MISSISSIPPI STATE, Miss. (WCBI) – Mississippi State is partnering with a company to make the world a little brighter for some students.

MSU has partnered with EnChroma to launch a new initiative to support their color-blind students through the EnChroma Color Accessibility Program.

The company provides glasses that are engineered with special optical filters that help the color blind see an expanded range of colors more vibrantly and clearly.

This is what the drill field looks like to most Mississippi State students.

Now, this is what color-blind students see.

Amelia Fox said her students who have a color deficiency risk their safety every time they fly drones out in the field.

“When we teach students to fly unmanned vehicles, the rotary-copter vehicles have to be colored red for danger and green for safety. So, aircraft fly forwards, but these aircraft can fly in multiple directions. And if a student doesn’t know if the aircraft is coming at them or flying towards them, they’re at risk,” said Fox.

Even assembling the aircraft is a challenge if you can’t see color variations.

“When they’re registering the aircraft, they’re putting it together, they’re connecting wires, they have to be able to see three different colored wires. And they couldn’t do that. I would have to do that for them. So, it’s not just the flying, it’s the absolute management of objects and items from point A to Z,” said Fox.

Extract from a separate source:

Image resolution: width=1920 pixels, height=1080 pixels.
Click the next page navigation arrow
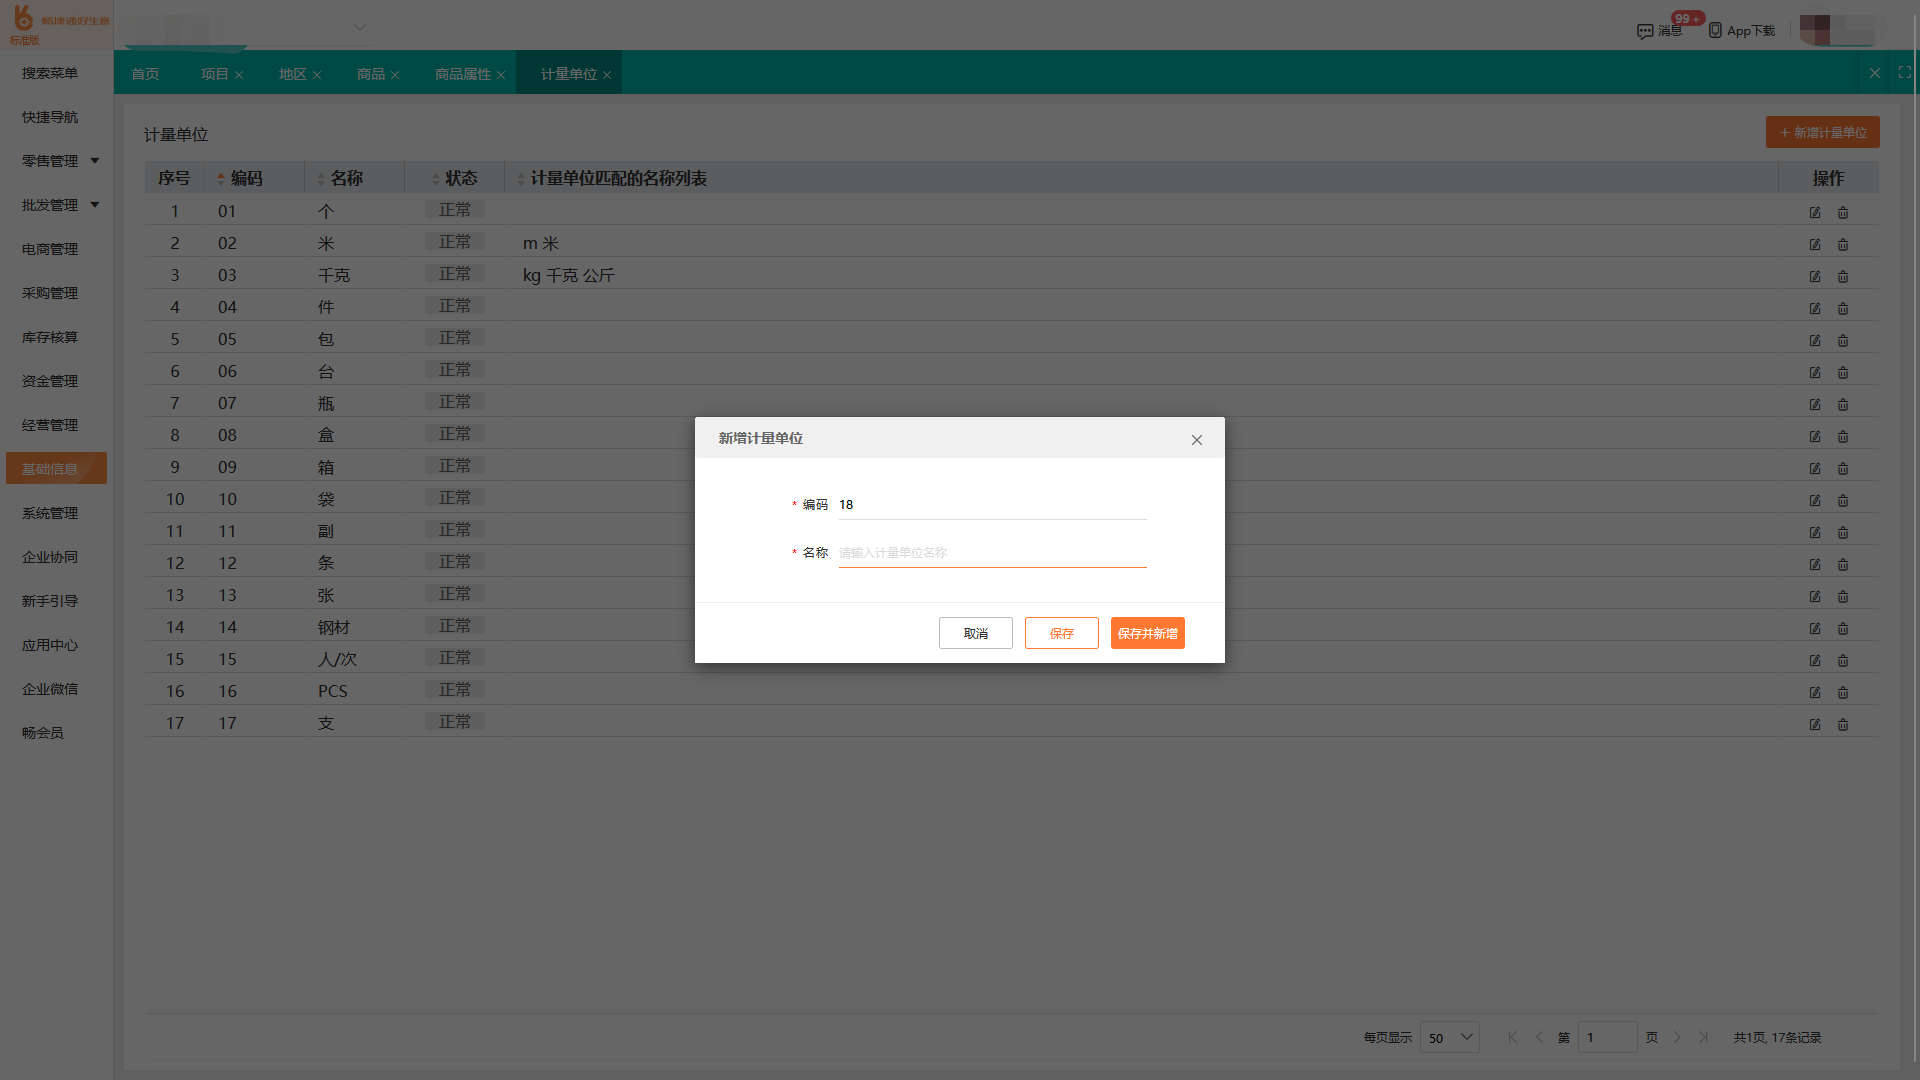tap(1677, 1038)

The need for these glasses spread campus-wide. Geoscience professor, Amy Hoffman, said her geology students rely on color for daily assignments

“For the last 15 years, this has been something I’ve noticed but I haven’t really found something that was really helpful for everybody. I could do accommodations to the best of my ability, but these Enchroma glasses are the thing I think is really gonna help my students who are struggling with colorblindness in the classroom.”

These glasses would normally cost almost $400, but students can rent them for free at the university.